▶

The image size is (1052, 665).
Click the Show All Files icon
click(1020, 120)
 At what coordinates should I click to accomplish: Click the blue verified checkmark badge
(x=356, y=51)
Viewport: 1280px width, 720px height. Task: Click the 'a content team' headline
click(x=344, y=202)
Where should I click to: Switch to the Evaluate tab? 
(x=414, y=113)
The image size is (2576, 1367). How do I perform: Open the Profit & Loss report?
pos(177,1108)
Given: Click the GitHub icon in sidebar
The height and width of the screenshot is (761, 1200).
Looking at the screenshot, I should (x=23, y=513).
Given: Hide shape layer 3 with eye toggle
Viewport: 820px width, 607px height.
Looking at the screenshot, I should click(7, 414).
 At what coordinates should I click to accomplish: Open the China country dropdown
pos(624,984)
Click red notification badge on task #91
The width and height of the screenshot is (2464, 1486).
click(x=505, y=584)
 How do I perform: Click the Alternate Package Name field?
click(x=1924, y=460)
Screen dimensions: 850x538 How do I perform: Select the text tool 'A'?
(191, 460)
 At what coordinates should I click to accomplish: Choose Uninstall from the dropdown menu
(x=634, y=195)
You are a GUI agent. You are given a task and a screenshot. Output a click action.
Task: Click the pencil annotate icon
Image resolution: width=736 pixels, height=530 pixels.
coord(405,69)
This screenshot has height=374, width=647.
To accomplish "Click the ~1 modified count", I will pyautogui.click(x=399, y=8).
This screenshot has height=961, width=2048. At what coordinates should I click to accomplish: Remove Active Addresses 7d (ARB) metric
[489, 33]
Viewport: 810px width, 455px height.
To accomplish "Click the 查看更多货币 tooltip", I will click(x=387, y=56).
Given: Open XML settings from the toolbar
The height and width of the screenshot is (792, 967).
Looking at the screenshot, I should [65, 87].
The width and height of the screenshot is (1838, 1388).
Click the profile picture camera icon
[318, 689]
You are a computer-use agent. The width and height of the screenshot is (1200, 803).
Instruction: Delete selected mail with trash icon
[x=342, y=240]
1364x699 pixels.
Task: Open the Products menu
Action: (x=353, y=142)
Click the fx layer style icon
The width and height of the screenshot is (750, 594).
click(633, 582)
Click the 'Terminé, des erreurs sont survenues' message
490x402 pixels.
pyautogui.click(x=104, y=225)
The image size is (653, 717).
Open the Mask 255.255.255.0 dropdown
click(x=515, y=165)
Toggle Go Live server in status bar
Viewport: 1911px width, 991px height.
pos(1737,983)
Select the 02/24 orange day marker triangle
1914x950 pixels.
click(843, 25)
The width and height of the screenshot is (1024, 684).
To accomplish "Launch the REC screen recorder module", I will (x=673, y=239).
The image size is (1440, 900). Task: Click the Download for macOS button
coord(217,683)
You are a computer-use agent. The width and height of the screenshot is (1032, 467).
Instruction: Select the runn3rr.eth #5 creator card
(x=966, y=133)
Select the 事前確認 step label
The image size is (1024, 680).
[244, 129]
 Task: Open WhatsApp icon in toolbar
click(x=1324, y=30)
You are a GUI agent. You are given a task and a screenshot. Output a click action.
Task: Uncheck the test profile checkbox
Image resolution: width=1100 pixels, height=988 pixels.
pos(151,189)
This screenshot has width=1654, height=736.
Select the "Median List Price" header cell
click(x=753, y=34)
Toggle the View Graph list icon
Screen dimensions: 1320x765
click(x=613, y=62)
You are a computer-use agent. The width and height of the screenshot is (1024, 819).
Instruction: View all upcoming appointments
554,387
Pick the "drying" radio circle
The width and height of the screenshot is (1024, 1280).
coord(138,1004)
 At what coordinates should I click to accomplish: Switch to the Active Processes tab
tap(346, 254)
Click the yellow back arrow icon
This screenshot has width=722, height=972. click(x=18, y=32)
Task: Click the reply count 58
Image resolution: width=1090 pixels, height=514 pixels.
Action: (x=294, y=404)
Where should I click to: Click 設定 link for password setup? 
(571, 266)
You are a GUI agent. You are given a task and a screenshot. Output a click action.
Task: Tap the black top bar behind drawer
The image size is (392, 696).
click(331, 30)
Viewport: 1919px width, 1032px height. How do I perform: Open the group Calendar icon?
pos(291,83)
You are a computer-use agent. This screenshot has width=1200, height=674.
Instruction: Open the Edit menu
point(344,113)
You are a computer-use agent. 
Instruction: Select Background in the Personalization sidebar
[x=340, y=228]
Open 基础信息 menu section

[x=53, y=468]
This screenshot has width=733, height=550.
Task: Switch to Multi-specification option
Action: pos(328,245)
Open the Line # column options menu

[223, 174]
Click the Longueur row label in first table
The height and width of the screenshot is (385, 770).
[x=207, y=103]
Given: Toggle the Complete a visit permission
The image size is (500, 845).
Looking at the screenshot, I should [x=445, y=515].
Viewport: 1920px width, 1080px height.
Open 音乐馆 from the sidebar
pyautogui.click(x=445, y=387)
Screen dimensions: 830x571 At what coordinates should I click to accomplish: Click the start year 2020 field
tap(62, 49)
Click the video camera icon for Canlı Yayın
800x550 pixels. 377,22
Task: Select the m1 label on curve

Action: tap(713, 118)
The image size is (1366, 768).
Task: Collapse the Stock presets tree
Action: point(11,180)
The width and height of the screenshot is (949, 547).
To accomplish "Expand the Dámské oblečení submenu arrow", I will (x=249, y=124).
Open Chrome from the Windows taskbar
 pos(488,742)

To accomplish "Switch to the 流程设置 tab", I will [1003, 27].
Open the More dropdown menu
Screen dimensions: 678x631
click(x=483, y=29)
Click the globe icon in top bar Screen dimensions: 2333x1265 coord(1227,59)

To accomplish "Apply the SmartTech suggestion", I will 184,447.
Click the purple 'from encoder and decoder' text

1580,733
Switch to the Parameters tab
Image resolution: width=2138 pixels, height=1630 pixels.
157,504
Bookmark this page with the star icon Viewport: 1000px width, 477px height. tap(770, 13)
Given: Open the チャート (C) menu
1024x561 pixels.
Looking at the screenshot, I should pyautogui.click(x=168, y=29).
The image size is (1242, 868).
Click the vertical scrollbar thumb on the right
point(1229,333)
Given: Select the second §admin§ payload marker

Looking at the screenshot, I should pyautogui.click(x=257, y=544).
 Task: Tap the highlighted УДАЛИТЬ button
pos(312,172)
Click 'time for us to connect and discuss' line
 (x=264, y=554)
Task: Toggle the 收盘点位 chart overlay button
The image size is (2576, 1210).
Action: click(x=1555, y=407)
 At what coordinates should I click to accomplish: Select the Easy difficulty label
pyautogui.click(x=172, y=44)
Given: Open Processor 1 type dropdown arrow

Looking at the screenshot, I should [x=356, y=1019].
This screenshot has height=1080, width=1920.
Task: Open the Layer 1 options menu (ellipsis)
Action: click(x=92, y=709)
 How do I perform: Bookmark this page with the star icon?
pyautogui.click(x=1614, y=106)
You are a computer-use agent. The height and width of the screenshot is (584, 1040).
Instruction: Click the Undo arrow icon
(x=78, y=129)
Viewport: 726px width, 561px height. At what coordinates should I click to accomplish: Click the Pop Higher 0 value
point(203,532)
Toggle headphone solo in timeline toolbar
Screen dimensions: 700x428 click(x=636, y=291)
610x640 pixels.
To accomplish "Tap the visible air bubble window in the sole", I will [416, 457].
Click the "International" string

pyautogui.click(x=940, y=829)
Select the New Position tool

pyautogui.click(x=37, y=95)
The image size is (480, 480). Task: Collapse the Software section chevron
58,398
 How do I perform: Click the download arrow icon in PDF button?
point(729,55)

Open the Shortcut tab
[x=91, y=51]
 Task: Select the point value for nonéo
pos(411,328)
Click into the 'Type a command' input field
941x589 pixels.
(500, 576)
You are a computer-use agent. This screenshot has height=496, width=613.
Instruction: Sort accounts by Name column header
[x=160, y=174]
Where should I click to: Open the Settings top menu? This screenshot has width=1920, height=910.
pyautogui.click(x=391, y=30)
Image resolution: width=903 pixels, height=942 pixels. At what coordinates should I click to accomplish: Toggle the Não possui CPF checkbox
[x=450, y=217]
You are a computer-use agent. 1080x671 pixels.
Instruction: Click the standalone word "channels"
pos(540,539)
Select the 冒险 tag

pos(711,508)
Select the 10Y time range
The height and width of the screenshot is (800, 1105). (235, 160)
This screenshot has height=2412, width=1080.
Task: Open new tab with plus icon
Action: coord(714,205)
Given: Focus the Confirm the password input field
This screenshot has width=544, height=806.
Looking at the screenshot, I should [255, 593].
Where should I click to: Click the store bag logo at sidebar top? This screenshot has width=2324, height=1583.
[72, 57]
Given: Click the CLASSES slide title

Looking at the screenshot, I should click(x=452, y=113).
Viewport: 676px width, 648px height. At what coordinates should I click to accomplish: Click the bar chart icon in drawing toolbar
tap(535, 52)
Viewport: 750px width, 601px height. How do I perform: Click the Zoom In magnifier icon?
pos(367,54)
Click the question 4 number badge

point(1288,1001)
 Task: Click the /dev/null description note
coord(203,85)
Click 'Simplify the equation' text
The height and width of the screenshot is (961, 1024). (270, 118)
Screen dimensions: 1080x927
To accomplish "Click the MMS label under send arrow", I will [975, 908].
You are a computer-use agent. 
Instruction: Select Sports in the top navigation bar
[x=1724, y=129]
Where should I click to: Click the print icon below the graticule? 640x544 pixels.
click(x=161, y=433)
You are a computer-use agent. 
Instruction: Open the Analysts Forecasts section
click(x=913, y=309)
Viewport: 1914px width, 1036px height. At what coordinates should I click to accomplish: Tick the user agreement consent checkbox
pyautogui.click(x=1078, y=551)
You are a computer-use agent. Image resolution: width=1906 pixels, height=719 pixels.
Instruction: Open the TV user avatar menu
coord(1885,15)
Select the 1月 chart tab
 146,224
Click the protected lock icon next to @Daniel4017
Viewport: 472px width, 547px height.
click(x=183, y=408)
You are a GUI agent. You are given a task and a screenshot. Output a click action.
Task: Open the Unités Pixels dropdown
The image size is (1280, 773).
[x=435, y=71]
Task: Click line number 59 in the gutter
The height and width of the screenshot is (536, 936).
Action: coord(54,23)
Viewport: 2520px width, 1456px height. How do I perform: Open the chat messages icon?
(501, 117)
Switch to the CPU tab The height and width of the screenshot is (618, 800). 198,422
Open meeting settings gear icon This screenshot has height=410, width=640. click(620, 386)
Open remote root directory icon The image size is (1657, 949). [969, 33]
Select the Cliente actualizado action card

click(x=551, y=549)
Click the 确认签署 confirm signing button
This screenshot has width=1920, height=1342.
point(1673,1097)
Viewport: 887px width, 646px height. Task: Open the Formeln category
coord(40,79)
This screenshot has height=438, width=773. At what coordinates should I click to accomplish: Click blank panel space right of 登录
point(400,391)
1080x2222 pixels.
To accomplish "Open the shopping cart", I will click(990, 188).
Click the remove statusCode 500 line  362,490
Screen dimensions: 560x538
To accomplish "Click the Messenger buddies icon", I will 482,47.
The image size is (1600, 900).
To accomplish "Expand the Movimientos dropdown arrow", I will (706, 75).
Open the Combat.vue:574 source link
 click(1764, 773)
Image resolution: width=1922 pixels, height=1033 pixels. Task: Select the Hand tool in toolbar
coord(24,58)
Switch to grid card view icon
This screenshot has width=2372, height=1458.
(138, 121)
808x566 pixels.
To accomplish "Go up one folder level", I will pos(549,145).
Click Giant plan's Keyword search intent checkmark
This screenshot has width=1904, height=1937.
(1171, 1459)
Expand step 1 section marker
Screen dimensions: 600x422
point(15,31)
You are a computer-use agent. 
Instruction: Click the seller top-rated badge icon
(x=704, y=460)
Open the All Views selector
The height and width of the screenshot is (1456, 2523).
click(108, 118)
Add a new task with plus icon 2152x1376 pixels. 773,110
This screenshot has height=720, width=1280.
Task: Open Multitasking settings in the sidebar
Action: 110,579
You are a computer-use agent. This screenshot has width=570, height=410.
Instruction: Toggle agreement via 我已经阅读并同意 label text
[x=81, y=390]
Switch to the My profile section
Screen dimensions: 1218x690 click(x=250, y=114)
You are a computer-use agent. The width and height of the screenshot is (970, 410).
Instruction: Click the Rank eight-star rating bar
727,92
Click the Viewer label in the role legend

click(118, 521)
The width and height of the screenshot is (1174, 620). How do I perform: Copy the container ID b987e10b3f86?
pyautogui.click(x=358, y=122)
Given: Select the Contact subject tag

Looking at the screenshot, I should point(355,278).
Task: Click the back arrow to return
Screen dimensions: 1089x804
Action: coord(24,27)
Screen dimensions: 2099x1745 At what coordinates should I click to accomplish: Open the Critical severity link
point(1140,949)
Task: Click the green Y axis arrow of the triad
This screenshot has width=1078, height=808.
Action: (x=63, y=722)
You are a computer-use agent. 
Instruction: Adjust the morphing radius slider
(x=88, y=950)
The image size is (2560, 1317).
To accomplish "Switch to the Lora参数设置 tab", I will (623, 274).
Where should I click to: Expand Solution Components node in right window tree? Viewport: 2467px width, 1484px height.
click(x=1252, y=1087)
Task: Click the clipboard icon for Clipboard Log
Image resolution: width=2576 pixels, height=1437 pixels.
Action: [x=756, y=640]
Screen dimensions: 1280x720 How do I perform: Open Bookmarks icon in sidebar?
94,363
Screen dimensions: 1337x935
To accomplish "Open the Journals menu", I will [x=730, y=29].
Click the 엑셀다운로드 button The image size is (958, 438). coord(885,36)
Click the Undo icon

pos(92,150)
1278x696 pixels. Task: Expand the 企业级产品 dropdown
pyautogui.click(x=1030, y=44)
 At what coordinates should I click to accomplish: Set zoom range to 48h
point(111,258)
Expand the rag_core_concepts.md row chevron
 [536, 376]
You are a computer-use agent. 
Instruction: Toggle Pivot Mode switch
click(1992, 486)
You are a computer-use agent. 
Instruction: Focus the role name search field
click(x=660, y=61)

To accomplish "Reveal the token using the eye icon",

◀

### Stated problem
Write out the rows above exactly as they appear, starting with the line that contains "Switch to the My profile section" and going on through the line that contains "Looking at the screenshot, I should point(355,278).".

### Answer for the task
Switch to the My profile section
Screen dimensions: 1218x690 click(x=250, y=114)
You are a computer-use agent. The width and height of the screenshot is (970, 410).
Instruction: Click the Rank eight-star rating bar
727,92
Click the Viewer label in the role legend

click(118, 521)
The width and height of the screenshot is (1174, 620). How do I perform: Copy the container ID b987e10b3f86?
pyautogui.click(x=358, y=122)
Given: Select the Contact subject tag

Looking at the screenshot, I should point(355,278).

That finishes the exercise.